The fires at the Deonar dumping ground could have been prevented with proper waste segregation. Here's how four teens from Mumbai have a solution for dry waste management, which also creates electricity.
Four bright young minds in Thane, Mumbai, have come up with an idea to use dry waste to generate electricity. Instead of dumping dry waste into a garbage bin and filling up landfills, this novel idea makes use of domestic waste that every household in India produces, and turns it into a sustainable form of energy. And it can prevent mishaps like the Deonar dumping ground fires, too.
Aged between 10 and 13, the girls have devised an instrument with two parts that converts dry waste into electricity.
Source: Wikimedia Commons, pexels.com
The bottom part of the instrument burns dry waste. The heat generated from this is used to move the turbines attached in the top-most part of the furnace. These turbines help in creating electricity.
The girls, Pooja Ramdas, Nikita Dhamapurkar, Jovila D’souza and Sharanya Bhamble spent two weeks figuring out the minute details, researching and experimenting. They were inspired by the working of a pressure cooker.
Sharanya Bhamble explains the eco-friendly process: it starts off with segregating dry and wet waste. While the dry waste is burnt in the furnace, the wet waste is used for composting.
“The toxic fumes produced in the process (of burning dry waste) are filtered, making it pure and released in the environment,” she said. “Meanwhile, we put seawater in the top part of the two-part-furnace, which turns into steam when the waste is burning. This steam is then released on a set of turbines which rotate and produce electricity in the process.”
To test the device, the girls used a cycle pump to create air pressure. This generated enough electricity to light up the bulbs that were fixed to the device.
In Mumbai, about two-thirds of its solid waste that is dumped into landfills is illegal and beyond the capacity of the landfill.
Repeated dumping, with no waste segregation, caused the massive Deonar fires in the months of January and February this year. Smoke from these fires covered the areas surrounding the dumping ground, forcing schools and colleges to shut, and people to fall ill.

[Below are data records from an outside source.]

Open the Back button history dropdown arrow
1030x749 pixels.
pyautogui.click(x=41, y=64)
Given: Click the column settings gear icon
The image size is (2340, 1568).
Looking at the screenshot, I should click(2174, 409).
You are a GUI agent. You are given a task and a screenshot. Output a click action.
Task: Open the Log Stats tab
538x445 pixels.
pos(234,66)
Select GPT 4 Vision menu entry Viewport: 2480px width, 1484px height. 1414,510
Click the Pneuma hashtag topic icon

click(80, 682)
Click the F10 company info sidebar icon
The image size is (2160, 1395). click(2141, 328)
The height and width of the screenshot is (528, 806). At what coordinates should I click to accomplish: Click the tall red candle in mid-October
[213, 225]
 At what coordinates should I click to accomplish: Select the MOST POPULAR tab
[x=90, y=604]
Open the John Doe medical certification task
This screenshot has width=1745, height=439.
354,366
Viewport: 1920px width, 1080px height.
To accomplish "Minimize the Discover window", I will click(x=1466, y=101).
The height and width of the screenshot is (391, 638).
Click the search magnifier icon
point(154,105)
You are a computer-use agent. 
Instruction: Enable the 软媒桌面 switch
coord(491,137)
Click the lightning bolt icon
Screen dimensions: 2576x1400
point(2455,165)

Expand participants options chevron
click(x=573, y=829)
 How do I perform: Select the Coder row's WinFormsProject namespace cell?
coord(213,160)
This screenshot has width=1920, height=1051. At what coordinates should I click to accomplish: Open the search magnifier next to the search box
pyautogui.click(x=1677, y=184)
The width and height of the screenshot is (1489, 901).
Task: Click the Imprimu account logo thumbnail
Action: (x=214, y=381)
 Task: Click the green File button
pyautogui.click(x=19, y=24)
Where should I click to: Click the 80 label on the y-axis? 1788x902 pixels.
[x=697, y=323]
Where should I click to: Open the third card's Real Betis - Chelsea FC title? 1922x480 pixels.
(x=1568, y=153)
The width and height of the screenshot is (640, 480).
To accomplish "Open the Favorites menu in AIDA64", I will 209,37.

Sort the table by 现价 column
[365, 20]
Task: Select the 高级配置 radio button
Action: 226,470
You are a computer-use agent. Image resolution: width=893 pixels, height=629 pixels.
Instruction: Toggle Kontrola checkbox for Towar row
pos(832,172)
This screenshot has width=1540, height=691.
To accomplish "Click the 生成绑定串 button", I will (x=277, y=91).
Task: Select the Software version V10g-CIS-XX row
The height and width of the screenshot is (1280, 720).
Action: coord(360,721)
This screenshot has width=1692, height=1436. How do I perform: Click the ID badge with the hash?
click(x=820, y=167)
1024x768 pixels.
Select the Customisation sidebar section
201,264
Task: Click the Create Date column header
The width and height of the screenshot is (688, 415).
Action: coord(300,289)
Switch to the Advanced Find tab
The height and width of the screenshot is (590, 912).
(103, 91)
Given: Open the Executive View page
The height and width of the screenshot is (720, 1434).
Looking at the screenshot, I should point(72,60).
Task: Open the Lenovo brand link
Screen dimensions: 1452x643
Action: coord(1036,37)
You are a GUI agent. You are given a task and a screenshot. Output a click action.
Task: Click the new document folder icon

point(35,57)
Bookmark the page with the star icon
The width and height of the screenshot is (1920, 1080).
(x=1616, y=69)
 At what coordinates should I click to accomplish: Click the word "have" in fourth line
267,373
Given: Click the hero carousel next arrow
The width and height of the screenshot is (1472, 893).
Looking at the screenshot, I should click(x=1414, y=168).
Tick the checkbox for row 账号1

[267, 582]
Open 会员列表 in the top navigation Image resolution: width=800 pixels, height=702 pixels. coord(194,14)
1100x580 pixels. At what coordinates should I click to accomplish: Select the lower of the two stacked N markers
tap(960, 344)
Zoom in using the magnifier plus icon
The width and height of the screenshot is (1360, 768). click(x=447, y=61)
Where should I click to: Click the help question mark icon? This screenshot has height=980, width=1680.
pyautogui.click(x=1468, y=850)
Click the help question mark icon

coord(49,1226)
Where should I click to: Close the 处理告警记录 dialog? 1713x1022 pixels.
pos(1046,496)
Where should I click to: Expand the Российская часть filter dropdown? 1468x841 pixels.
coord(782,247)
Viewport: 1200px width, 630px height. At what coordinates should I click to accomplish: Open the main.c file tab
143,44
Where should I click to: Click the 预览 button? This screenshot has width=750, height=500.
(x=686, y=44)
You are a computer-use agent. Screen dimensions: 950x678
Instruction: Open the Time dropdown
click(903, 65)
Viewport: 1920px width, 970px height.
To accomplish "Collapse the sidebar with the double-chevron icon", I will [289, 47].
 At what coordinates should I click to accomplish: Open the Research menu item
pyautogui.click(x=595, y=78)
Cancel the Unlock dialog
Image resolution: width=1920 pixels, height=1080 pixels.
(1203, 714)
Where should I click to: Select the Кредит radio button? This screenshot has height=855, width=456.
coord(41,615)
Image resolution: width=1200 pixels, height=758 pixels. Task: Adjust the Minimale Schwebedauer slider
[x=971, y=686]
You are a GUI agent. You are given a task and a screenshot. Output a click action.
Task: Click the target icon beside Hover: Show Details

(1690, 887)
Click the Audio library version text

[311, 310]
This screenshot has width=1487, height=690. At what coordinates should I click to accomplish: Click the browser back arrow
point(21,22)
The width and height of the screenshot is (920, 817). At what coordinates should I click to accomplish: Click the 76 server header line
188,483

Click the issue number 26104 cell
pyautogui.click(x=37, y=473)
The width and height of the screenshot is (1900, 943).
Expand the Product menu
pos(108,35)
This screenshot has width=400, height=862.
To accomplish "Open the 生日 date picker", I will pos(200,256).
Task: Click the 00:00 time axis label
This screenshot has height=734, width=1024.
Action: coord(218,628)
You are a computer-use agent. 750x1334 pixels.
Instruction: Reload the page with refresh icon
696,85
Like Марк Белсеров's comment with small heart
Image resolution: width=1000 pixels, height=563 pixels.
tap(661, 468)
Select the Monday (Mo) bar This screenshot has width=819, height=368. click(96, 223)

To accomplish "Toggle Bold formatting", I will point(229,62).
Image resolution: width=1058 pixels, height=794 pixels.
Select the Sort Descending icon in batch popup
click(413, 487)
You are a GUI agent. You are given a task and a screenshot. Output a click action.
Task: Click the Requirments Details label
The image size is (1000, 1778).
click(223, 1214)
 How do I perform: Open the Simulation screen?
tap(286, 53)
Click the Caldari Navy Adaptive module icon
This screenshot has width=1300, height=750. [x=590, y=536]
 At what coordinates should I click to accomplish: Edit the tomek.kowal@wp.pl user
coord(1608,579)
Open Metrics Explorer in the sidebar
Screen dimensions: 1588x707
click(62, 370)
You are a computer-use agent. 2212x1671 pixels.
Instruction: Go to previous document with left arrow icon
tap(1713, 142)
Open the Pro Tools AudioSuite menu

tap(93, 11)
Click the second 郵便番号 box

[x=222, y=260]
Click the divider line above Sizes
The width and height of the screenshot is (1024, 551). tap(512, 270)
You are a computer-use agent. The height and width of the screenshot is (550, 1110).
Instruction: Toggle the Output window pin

Most of the waste that ends up in landfills are actually biodegradable or fit to be converted into energy. With waste segregation and municipal body support, sustainable waste management isn’t difficult.
While on a macro-level, the municipal solid waste-to-energy process requires installation of biogas plants, on an individual level, devices such as the one invented by the students can help reduce the negative impact on the environment.